LAUSR

Given the narrow genetic variability of hexaploid triticale, introgressive hybridization is an efficient means to enrich the available genetic pool. The wheat D-genome chromosomes harbor valuable genes for triticale improvement, such as enhancement of biotic and abiotic stress resistance, bread baking quality, and agronomically useful characters. Introducing the wheat D-genome chromosome into triticale may thus improve its agronomic performance and quality. In the present study, we successfully developed the six hexaploid triticale D-genome chromosome introgression lines derived from wheat–rye–Psathyrostachys huashanica trigeneric hybrids. Genomic and fluorescence in situ hybridization (GISH and FISH) karyotyping revealed that K16-4173-3, K16-1565-6, K16-1565-7, and K16-601-1 were 2D(2R), 3D(3B), 3D, 5D(3B, 5R), and 5D(5B) chromosome substitution lines, respectively.

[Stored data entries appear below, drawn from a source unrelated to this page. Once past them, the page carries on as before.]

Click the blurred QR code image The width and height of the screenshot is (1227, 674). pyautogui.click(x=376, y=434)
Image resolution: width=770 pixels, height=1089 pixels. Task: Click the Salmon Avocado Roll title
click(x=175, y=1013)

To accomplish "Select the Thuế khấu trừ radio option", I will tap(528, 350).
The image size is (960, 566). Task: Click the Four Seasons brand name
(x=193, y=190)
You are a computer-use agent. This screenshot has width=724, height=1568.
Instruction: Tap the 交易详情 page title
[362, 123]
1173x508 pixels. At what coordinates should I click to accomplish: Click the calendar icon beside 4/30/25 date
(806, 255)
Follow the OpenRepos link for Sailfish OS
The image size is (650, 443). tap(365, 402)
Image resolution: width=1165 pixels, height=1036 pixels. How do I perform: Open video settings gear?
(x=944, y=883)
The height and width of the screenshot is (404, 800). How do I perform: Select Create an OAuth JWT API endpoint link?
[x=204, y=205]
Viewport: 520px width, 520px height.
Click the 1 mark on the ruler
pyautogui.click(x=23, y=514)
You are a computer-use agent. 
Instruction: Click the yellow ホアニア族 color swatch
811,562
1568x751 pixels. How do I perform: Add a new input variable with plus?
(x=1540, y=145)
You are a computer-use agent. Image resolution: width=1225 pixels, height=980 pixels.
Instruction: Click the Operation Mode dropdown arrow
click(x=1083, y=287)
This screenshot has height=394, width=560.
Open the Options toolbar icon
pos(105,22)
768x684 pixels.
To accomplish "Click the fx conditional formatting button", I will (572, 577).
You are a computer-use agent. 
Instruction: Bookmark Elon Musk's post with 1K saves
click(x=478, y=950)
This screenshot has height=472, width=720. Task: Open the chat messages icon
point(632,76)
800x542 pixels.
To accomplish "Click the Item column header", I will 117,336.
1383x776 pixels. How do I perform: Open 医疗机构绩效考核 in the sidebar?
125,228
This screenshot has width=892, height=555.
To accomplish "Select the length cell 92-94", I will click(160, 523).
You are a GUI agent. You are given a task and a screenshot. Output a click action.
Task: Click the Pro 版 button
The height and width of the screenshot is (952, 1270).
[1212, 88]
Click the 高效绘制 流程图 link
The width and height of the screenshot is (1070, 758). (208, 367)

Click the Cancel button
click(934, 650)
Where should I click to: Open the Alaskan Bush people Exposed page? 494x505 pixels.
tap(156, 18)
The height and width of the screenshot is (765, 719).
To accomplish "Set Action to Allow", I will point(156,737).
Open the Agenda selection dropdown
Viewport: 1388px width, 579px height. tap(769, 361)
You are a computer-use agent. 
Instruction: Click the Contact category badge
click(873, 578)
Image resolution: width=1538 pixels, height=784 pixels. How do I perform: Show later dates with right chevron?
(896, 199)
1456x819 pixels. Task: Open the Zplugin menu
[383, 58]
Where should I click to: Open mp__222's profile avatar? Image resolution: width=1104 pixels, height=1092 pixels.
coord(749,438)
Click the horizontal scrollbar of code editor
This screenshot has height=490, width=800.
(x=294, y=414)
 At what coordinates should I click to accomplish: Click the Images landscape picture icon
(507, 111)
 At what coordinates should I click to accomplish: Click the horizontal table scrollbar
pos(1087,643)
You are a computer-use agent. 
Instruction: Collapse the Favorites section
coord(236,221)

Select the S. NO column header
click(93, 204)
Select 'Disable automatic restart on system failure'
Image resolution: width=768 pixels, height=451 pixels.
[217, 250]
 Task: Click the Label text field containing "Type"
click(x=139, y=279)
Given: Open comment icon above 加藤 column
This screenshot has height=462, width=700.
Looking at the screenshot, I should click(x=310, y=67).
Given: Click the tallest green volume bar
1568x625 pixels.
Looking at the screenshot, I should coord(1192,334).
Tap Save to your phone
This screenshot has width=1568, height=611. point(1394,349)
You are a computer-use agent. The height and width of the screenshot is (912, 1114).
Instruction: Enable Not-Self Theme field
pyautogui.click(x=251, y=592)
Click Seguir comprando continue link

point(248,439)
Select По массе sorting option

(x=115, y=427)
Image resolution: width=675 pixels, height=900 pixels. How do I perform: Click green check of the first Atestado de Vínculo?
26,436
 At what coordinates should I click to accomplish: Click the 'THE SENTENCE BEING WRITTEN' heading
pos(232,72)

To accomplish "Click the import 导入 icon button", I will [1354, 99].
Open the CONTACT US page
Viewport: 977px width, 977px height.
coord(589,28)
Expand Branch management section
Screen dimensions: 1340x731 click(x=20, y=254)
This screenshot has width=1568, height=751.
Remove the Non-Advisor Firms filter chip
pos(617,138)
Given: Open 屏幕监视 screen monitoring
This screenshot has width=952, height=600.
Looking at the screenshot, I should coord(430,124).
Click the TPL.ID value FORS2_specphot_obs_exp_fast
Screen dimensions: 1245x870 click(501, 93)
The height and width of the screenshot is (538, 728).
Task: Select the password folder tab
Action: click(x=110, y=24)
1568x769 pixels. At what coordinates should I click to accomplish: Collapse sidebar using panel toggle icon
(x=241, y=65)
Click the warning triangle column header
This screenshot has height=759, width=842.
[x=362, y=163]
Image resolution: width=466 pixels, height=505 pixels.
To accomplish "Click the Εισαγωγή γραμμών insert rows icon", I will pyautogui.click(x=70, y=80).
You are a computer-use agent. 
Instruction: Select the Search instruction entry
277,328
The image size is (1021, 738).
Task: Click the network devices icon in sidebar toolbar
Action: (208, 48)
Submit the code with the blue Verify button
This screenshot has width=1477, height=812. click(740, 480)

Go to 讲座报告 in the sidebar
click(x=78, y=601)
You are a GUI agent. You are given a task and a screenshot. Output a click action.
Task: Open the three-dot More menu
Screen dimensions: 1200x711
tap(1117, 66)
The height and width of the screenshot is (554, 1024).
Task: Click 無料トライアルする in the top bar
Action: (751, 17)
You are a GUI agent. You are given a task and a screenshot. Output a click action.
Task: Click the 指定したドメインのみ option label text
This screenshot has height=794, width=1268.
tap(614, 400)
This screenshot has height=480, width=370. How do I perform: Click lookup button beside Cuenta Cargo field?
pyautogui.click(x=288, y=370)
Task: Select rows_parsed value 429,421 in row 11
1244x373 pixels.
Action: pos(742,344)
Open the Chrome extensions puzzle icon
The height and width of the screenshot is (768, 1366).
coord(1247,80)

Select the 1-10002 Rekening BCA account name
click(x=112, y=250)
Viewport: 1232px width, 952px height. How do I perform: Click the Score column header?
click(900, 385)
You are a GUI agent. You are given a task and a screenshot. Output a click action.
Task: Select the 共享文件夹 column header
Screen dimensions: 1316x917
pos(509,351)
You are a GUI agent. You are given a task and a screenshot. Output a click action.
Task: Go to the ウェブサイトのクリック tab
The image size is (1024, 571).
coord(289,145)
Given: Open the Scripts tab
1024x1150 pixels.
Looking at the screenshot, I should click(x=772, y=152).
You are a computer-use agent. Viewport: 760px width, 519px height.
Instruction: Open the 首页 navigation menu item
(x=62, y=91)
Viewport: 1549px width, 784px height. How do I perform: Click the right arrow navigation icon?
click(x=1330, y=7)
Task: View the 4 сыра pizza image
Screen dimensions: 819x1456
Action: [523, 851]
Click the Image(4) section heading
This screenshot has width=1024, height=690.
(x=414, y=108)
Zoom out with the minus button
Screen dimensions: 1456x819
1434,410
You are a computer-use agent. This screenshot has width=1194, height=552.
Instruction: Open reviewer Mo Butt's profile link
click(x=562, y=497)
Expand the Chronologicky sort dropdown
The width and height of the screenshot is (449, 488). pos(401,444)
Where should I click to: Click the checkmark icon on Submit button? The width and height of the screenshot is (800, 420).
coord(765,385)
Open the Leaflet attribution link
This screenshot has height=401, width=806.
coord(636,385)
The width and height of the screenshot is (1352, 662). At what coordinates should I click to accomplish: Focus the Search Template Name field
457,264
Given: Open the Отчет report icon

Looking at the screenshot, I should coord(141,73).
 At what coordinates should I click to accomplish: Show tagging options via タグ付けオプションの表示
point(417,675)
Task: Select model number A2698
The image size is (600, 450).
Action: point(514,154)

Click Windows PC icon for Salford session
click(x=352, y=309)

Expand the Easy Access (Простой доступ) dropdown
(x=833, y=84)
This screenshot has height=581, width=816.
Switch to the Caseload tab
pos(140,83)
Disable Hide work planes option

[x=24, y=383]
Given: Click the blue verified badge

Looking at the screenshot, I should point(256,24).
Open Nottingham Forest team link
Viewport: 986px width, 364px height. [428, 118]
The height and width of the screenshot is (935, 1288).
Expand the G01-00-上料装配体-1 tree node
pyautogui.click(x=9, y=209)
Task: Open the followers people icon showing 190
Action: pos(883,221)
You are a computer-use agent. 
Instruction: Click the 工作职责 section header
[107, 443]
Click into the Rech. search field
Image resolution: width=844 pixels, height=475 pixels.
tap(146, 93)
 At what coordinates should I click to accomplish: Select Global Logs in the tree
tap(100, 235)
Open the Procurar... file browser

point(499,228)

K16-4121-3 was found to be a disomic chromosome addition line having a pair of 6D chromosomes. In addition, line K16-1566-4 carried 28 A- and B-genome, 12 R-genome (lacking two 4Rs), two 4D, and two 7D chromosomes. Analysis of these lines using wheat simple sequence repeats (SSRs) and rye specific molecular markers confirmed that corresponding triticale B or R chromosomes had been replaced by D chromosomes of wheat, an observation perfectly consistent with the FISH and GISH results. Furthermore, these lines except for K16-601-1 were highly resistant to the stripe rust pathogen prevalent in China, than Zhongsi828 plants at the adult stages. Our data suggest that the use of trigeneric hybrids as a bridge between triticale and amphiploid wild-wheat forms is an effect strategy for transferring D-genome chromatin into triticale from other breeding programs. The triticale D-genome introgression lines created in this study may serve as new bridging germplasm for hexaploid triticale breeding and should likewise be useful for enhancing triticale genetic diversity.